Ante la expansión que parece irrefrenable de la covid-19, todas las instrucciones tantas veces contradictorias que recibimos solo coinciden en una cosa: hay que quedarse en casa. Del todo, en las imposiciones de confinamiento total; la mayor parte del tiempo posible, en la mejor de las situaciones. Solo permanecer en el propio domicilio y relacionarnos casi exclusivamente con convivientes es la verdadera prevención eficaz ante la catástrofe.

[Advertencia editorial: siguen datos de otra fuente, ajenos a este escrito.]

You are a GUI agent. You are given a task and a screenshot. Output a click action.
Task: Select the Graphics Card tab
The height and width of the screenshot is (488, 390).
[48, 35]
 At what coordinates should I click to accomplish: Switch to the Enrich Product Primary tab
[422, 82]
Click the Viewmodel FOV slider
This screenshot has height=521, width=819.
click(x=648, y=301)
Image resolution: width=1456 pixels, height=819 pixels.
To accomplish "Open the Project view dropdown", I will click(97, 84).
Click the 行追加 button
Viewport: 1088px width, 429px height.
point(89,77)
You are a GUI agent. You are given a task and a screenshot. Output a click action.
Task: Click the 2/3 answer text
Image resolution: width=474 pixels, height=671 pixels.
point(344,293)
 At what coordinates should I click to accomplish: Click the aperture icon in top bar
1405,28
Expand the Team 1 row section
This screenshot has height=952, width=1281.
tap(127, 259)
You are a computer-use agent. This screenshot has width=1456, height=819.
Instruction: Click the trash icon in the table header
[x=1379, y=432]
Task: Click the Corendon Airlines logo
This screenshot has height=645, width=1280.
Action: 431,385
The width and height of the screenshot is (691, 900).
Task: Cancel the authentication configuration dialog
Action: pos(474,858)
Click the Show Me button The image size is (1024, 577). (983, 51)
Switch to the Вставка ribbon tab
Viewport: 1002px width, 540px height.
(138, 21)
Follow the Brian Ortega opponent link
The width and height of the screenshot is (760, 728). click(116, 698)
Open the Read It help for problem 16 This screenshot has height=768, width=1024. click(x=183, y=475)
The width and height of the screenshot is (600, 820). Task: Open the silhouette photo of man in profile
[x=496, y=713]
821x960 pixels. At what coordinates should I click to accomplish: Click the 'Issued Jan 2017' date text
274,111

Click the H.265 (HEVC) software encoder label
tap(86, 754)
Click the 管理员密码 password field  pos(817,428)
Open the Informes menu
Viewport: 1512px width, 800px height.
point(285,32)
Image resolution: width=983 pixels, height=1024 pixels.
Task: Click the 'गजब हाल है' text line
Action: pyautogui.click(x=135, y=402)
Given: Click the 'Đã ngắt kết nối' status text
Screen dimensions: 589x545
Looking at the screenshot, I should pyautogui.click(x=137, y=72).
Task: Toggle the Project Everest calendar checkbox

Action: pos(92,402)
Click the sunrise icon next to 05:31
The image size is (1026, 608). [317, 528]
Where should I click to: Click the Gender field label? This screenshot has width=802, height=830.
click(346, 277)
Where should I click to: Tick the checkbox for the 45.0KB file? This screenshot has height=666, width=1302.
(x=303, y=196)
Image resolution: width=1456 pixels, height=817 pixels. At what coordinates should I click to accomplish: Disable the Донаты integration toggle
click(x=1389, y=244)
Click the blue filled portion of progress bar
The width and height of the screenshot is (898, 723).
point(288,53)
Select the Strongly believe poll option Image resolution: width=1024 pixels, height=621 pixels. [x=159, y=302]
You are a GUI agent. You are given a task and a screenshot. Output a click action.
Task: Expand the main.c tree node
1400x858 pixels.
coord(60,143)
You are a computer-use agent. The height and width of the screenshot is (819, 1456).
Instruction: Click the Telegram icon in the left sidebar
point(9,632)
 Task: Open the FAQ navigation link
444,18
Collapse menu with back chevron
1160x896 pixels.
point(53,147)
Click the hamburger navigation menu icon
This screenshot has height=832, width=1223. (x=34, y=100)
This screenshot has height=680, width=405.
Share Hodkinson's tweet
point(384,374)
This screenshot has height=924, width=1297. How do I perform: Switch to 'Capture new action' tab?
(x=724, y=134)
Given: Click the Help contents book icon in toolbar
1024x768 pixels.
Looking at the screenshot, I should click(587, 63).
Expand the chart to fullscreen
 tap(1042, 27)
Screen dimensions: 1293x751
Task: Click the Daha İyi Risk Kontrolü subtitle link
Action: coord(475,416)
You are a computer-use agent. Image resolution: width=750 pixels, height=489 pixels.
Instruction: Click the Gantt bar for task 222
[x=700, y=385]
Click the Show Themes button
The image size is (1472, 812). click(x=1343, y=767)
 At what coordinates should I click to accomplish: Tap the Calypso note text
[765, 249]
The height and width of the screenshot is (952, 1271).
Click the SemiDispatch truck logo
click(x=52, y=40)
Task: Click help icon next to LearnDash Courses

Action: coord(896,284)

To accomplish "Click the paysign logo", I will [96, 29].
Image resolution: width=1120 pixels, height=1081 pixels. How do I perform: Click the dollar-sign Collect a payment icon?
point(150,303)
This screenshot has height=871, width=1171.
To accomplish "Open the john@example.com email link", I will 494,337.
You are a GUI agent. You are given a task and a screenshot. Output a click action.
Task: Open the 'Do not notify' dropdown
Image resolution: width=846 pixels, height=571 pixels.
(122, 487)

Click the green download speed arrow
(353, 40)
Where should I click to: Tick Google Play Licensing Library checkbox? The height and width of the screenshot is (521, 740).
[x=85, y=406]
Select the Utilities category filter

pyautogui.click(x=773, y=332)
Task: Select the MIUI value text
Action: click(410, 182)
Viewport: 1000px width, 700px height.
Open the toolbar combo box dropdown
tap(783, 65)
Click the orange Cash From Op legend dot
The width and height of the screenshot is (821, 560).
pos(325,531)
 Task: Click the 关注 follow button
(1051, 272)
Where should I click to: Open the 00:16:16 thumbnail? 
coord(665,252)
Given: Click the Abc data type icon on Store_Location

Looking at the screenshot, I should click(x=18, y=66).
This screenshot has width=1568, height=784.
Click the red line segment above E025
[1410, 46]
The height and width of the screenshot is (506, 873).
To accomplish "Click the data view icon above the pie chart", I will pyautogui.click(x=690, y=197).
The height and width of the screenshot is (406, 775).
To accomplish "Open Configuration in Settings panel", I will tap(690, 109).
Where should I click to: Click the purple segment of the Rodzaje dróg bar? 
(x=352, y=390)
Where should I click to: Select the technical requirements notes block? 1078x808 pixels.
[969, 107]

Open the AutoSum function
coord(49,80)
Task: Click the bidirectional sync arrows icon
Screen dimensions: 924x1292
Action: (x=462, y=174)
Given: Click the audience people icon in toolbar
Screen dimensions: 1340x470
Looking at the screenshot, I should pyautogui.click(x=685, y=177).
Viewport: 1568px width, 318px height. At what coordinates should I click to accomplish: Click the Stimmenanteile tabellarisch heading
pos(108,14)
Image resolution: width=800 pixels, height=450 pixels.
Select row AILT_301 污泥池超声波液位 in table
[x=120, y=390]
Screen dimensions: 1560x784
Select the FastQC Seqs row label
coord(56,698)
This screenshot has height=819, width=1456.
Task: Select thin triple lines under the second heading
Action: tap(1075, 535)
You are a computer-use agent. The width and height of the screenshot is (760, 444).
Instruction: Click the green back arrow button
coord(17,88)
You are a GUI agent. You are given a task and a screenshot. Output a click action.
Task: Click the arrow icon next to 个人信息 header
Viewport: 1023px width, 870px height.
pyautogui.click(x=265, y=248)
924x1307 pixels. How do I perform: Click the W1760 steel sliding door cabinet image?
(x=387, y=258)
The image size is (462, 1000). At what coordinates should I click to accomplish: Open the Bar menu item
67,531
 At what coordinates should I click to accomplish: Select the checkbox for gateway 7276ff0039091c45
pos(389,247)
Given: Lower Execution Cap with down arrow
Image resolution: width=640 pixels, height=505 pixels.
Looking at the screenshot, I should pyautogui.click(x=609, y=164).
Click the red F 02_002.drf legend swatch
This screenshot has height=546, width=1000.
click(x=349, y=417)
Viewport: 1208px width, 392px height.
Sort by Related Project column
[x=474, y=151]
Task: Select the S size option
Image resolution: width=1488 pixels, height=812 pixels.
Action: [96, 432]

Al margen de lo inexacto de tal premisa, se nos insiste en que la definitiva salvaguarda frente al virus: los hogares-burbuja.
Esa es una de las apreciaciones sociológicas que merece el toque de queda mundial al que hemos sido sometidos, que nos ha obligado a encerrarnos en nuestras casas durante semanas, para luego vernos permanentemente exhortados a obedecer órdenes acerca de cómo comportarnos en una vida pública que conviene evitar. Cabe advertir que no se discute en absoluto que exista en estos momentos una emergencia sanitaria real que hay que gestionar. Lo que se remarca es la manera como ese cuadro objetivo ha supuesto la agudización tanto de las prácticas como de las retóricas que sostienen la sociedad actual, entre ellas la relativa a la familia nuclear cerrada en que se funda.
Es interesante cómo los medios de comunicación y la publicidad se han empeñado en mostrar hogares felices en los que familias joviales aprovechaban el tiempo de encierro para escenificar los valores hogareños estandarizados. Se ha ignorado en la mayoría de ocasiones como el encierro domiciliario implicaba un infierno para una parte importante de quienes se autorrecluían, sea por las condiciones de hacinamiento, por la miseria crónica o sobrevenida que sufrían, por el desahucio inminente o por el maltrato diario que tantas mujeres, niños o ancianos aguantan en sus casas
De igual modo, se soslayaba la existencia de una masa de asalariados y asalariadas —personal sanitario, de servicios, del comercio, trabajadores agrícolas— para los que, obligados a trabajar fuera, la salvación domiciliaria no era una opción. Como si esas realidades no existieran, se ha exhibido como modélico el confort y la seguridad del vínculo doméstico integrado e integral, sin conflictos, sin carencias, sin asimetrías, sin sumisiones ni violencia, una imagen idílica en que familias ejemplares quedaban al amparo de la pesadilla distópica que había sido declarada en el exterior.
Se ha ignorado como el encierro domiciliario implicaba un infierno por la miseria crónica que sufrían, por el desahucio inminente o por el maltrato diario que tantas mujeres, niños o ancianos aguantan en sus casas
Primero, durante los meses de confinamiento total, fue el decreto que estableció el propio domicilio como el único espacio seguro frente a un afuera que se había vuelto todo él una trampa mortal, un espacio ocupado por un ejército invisible de asesinos microscópicos. Ello hacía del propio domicilio lo que el sociólogo canadiense Erving Goffman había llamado en su Internados una institución total, para referirse a cárceles, cuarteles, barcos, manicomios, hospitales y otros lugares de residencia o trabajo, en que un determinado número de individuos, aislados del resto de la sociedad por un periodo apreciable de tiempo, compartían en su encierro su rutina diaria. Luego, cuando las medidas sanitarias se fueron suavizando, fuimos siendo autorizados a bajar a la calle enmascarados y con instrucciones de medir nuestra distancia con los demás, puesto que, salvo la propia familia cohabitante, todo el mundo ajeno a ella pasaba a ser un universo de «malas compañías», eventuales agentes mortíferos inconscientes al servicio de la epidemia.
Esa morada familiar idealizada como blindaje contra la covid-19, en que se podía vivir sin máscaras ni distancias, imponía la fantasía de una vida domiciliada armónica, realización del sueño de comodidad y equilibrio de una clase media universal. Al tiempo, la imposición de la agorafobia generalizada recuperaba enaltecidos todos los lugares comunes del «hogar dulce hogar», más cuando, además de lugar de los afectos y la reproducción, el estado de excepción pandémico había convertido la esfera doméstica en lugar de ocio y de trabajo.
Ese ha sido uno de los aspectos de la lógica moral del confinamiento virtuoso, ese descubrimiento de las bondades del vivir felices bajo el mismo techo que hemos visto promocionado como si fuera el lado bueno de las cosas, la lección positiva que se nos invita a extraer del desastre. Una alabanza del «calor del hogar» —es decir, de la familia retraída sobre sí misma como un caracol— como único antídoto seguro frente a un mundo exterior mostrado como tóxico y letal.